I’m trying to treasure this spring. It is the first of its kind for me and possibly unique. This is the first year John and I have lived in our house, but we’re only the most recent in a long line of caretakers for not just the building, but the little plot of land on which it sits.
We bought the house in the fall and didn’t have much of a chance to speak with the previous owners, so we don’t know much about what they planted where. It didn’t occur to us, in the cold of November, to ask them what the naked trees would show themselves to be come spring. I’m glad we didn’t.
We’re pretty sure that the plant that’s putting off an increasingly yellow aura is forsythia. It won’t be long before that early bloomer reveals itself. John’s loving that plant fiercely to make up for the disdain I shower upon it. I have little affection for the toxic yellow harbinger of allergen doom, I can’t lie.
As much as I’m rooting for the forsythia to turn out to be something completely different, I’m cheering for the hedge behind it that looks promisingly like lilac. I’m holding my breath to find out what color roses will bloom from the two scraggly bushes beside the house. I’m cat-killing curious to see what the hedge behind the house will turn out. I’m impatient for summer to tell which of the brambles on the edge of the woods will bear raspberries. I’m eager to find out if this is a blooming year in the life cycle of our little apple tree. And I’m slightly petrified of the purple alien tentacles that are peeking out of the soil on the sunny side of the house.

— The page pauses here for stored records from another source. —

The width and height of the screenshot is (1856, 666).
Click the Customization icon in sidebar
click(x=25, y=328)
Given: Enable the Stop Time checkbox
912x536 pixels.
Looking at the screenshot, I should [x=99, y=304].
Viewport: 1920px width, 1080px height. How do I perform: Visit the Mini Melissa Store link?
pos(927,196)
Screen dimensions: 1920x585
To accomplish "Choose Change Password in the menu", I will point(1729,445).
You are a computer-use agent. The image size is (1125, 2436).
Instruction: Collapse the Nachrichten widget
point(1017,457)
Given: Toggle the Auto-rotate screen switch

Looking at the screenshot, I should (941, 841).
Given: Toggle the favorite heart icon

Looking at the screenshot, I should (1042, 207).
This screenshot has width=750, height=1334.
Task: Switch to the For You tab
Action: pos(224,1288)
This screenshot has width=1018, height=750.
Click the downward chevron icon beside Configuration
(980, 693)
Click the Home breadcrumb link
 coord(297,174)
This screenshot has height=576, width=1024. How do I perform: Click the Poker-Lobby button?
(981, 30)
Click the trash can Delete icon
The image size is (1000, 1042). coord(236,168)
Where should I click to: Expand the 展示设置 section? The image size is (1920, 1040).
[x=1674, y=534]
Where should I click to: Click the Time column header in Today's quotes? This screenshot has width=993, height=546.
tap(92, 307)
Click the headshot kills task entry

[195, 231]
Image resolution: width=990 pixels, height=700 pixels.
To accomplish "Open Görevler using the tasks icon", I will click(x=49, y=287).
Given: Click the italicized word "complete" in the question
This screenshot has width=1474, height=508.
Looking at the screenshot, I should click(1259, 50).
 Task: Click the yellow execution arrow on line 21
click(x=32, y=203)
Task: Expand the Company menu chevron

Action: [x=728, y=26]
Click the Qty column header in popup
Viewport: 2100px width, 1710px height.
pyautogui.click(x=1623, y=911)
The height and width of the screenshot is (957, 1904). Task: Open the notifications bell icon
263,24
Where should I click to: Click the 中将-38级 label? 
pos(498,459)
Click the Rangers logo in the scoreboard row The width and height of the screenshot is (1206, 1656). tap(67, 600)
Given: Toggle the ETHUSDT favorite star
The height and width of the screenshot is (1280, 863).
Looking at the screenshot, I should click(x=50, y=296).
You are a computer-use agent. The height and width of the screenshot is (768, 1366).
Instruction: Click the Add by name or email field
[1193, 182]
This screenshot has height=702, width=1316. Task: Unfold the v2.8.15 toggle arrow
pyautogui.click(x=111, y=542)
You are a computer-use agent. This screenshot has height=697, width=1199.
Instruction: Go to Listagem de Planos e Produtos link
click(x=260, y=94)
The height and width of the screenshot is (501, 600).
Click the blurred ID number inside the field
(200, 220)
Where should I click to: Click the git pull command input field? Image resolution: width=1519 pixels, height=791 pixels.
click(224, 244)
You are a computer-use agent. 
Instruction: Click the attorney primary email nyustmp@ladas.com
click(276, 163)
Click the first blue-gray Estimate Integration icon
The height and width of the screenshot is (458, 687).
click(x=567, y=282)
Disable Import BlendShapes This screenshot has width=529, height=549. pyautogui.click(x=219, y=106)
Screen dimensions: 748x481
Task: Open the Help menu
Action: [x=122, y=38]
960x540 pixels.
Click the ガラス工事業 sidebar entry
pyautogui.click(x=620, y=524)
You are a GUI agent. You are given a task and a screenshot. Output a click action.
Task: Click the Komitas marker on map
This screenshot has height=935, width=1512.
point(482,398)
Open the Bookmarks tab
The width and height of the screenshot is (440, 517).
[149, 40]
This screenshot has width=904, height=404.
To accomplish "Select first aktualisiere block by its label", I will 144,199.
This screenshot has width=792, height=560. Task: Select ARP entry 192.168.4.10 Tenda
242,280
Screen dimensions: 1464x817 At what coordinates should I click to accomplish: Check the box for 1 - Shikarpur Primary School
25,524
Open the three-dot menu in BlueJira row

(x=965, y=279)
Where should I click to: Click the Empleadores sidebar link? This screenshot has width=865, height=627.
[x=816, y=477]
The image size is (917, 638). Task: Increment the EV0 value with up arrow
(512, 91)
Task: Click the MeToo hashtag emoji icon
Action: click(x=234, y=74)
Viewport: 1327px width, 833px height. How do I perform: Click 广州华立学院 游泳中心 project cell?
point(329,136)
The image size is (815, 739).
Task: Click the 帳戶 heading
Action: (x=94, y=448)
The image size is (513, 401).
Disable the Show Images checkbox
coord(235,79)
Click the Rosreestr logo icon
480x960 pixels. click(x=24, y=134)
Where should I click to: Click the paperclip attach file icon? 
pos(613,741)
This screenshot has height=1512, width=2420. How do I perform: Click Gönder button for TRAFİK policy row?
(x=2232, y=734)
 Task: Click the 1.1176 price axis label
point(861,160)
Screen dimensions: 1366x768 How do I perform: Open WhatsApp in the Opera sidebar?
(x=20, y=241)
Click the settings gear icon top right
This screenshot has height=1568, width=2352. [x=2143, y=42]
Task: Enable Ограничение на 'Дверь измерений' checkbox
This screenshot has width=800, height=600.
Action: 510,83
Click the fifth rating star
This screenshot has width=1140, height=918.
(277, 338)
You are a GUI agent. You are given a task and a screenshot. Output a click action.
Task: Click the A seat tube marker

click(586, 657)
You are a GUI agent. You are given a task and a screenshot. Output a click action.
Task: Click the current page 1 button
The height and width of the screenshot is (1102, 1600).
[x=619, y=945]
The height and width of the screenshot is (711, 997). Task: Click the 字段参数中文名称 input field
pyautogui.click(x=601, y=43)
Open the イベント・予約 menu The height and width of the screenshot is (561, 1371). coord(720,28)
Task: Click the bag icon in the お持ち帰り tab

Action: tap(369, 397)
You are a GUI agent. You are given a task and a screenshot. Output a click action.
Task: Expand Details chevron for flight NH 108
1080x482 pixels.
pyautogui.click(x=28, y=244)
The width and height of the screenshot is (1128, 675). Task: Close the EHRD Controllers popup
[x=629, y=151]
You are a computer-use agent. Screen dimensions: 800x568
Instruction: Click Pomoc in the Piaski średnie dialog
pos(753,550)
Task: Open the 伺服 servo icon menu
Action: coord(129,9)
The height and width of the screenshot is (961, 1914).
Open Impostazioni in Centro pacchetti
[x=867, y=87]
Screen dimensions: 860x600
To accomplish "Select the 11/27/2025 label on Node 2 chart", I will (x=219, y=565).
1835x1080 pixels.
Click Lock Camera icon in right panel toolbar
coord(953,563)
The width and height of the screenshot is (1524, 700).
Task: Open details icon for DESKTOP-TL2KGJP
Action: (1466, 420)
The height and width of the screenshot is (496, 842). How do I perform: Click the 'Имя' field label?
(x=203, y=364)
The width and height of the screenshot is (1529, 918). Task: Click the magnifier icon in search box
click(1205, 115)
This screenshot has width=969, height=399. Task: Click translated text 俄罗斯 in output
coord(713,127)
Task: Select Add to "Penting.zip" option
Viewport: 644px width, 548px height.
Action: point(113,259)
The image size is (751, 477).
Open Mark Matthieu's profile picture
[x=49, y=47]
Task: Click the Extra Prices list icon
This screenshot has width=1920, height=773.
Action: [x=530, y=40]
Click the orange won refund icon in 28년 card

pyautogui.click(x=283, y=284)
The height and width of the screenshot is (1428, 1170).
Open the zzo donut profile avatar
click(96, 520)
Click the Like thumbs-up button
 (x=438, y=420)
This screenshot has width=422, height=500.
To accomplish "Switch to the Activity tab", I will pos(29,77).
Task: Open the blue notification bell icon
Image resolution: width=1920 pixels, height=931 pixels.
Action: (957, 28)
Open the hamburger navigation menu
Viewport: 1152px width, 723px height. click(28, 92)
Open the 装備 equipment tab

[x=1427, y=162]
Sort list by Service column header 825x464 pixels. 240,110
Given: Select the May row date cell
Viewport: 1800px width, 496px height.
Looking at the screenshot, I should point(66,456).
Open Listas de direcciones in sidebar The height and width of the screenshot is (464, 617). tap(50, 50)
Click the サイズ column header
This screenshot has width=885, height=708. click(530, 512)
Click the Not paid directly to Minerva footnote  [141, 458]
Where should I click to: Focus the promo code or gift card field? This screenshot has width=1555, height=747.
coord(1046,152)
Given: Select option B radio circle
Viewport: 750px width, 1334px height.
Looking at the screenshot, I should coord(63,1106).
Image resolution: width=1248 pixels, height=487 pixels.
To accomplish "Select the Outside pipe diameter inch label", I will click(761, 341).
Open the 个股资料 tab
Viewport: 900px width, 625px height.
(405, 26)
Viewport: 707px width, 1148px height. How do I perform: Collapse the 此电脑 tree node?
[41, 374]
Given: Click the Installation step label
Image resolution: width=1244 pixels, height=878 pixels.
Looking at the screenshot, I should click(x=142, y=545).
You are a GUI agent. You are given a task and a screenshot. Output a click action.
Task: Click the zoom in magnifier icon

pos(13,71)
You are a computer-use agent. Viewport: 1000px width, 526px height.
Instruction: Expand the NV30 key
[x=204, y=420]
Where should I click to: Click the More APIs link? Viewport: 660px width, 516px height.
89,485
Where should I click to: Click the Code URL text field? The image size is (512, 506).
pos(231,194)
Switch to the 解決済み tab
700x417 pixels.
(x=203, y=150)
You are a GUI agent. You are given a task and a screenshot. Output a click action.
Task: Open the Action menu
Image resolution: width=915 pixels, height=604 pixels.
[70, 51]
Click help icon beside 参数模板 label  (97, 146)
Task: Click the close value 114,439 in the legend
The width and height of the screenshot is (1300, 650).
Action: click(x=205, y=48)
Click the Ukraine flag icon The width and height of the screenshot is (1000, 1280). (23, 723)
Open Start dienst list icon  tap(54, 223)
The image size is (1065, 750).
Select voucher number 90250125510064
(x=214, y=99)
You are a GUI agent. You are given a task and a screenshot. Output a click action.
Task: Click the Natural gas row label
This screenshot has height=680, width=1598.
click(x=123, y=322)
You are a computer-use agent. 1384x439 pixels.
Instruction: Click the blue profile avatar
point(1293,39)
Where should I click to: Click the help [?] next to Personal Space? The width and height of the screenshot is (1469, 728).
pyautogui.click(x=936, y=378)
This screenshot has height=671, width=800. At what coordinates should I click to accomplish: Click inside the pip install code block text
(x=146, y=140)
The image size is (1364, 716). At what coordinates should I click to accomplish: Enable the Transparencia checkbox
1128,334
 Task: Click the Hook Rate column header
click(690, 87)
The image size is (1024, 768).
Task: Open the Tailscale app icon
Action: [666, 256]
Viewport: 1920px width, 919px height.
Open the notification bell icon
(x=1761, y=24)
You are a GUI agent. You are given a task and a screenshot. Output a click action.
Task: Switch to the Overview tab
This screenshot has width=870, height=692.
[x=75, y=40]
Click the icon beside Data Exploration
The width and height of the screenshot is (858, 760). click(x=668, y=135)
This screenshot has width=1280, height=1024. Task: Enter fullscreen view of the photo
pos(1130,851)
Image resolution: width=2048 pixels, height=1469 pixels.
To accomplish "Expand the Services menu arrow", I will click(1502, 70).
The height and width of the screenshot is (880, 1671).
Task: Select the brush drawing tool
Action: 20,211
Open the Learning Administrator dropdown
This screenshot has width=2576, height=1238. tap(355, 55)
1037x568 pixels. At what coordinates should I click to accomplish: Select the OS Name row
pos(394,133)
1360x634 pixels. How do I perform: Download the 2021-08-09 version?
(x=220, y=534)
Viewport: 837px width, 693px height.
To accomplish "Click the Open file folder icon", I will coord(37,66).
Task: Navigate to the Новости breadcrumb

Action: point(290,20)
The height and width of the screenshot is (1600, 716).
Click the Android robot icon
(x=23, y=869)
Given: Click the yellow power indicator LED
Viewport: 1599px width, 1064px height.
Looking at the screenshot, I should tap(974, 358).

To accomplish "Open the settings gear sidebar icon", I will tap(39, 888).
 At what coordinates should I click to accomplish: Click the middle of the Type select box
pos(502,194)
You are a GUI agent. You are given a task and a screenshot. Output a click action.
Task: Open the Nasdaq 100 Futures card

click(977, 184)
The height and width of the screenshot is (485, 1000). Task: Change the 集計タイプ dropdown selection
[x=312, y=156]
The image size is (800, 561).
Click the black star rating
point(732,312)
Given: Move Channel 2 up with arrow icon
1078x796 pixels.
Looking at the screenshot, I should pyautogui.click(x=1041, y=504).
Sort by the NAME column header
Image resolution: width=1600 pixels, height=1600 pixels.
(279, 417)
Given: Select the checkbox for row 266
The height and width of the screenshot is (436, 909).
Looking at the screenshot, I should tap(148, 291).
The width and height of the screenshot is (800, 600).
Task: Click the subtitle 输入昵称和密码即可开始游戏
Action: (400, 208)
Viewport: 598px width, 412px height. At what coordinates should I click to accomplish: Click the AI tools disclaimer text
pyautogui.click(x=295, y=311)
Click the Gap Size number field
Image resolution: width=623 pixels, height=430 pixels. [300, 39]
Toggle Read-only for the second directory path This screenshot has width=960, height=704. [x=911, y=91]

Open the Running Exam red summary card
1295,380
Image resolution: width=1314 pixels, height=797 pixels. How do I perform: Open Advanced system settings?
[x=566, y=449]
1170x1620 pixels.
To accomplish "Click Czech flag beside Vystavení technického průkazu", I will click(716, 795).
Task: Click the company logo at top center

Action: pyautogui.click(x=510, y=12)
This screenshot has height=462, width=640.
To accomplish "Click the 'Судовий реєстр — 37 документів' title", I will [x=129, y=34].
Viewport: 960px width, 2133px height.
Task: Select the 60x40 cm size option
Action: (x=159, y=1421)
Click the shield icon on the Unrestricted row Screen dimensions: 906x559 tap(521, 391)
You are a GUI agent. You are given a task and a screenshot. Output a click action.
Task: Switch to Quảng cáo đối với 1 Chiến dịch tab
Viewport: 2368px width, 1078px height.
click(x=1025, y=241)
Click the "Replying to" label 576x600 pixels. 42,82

It’s possible that next year I will be just as kid-on-Christmas-Eve anxious to greet the new plants, buds, and leaves as spring crowns, but the anxiety will be different. I’ll know what I’m excited to meet. I’ll know what that mysterious bush at the top of the driveway will bear. I’ll know what bulbs I’ve planted in the rock-strewn flower bed. What I imagine for them will be dimmed by my knowledge of what they are.
And that’s okay. That’s life, that’s love. But for now, I am savoring the uncharted possibility of what could be.